# [Problem description]
Every entry must be transcribed without alteration.

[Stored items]
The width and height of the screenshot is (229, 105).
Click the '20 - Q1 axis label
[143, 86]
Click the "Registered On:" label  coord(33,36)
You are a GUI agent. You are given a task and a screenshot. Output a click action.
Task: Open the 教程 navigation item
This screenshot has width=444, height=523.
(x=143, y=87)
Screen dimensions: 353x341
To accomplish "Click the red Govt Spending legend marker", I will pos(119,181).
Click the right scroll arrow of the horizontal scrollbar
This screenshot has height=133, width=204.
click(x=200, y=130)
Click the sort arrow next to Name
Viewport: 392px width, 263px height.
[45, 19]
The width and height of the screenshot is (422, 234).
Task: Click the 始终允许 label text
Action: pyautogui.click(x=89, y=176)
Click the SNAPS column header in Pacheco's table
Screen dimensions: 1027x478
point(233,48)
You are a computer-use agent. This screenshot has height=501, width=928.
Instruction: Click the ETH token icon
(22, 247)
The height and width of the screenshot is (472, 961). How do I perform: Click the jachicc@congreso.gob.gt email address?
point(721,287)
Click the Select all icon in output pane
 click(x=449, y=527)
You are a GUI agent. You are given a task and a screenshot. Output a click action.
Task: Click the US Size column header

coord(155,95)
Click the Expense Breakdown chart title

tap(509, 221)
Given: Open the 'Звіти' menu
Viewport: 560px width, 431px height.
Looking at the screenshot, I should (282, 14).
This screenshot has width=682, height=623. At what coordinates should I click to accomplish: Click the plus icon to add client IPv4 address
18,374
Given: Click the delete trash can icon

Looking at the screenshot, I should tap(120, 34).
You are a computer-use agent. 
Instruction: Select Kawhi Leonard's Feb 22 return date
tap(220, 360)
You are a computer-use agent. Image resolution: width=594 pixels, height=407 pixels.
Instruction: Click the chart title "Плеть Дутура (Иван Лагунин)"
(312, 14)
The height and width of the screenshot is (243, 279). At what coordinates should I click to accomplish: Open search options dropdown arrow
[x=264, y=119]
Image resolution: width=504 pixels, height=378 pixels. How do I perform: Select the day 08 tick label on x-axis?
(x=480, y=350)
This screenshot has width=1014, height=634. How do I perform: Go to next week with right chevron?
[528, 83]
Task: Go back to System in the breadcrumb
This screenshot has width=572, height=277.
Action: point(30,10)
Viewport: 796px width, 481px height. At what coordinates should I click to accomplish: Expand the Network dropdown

# [Task solution]
The width and height of the screenshot is (229, 105).
Click the '20 - Q1 axis label
[143, 86]
Click the "Registered On:" label  coord(33,36)
You are a GUI agent. You are given a task and a screenshot. Output a click action.
Task: Open the 教程 navigation item
This screenshot has width=444, height=523.
(x=143, y=87)
Screen dimensions: 353x341
To accomplish "Click the red Govt Spending legend marker", I will pos(119,181).
Click the right scroll arrow of the horizontal scrollbar
This screenshot has height=133, width=204.
click(x=200, y=130)
Click the sort arrow next to Name
Viewport: 392px width, 263px height.
[45, 19]
The width and height of the screenshot is (422, 234).
Task: Click the 始终允许 label text
Action: pyautogui.click(x=89, y=176)
Click the SNAPS column header in Pacheco's table
Screen dimensions: 1027x478
point(233,48)
You are a computer-use agent. This screenshot has height=501, width=928.
Instruction: Click the ETH token icon
(22, 247)
The height and width of the screenshot is (472, 961). How do I perform: Click the jachicc@congreso.gob.gt email address?
point(721,287)
Click the Select all icon in output pane
 click(x=449, y=527)
You are a GUI agent. You are given a task and a screenshot. Output a click action.
Task: Click the US Size column header

coord(155,95)
Click the Expense Breakdown chart title

tap(509, 221)
Given: Open the 'Звіти' menu
Viewport: 560px width, 431px height.
Looking at the screenshot, I should (282, 14).
This screenshot has width=682, height=623. At what coordinates should I click to accomplish: Click the plus icon to add client IPv4 address
18,374
Given: Click the delete trash can icon

Looking at the screenshot, I should tap(120, 34).
You are a computer-use agent. 
Instruction: Select Kawhi Leonard's Feb 22 return date
tap(220, 360)
You are a computer-use agent. Image resolution: width=594 pixels, height=407 pixels.
Instruction: Click the chart title "Плеть Дутура (Иван Лагунин)"
(312, 14)
The height and width of the screenshot is (243, 279). At what coordinates should I click to accomplish: Open search options dropdown arrow
[x=264, y=119]
Image resolution: width=504 pixels, height=378 pixels. How do I perform: Select the day 08 tick label on x-axis?
(x=480, y=350)
This screenshot has width=1014, height=634. How do I perform: Go to next week with right chevron?
[528, 83]
Task: Go back to System in the breadcrumb
This screenshot has width=572, height=277.
Action: point(30,10)
Viewport: 796px width, 481px height. At what coordinates should I click to accomplish: Expand the Network dropdown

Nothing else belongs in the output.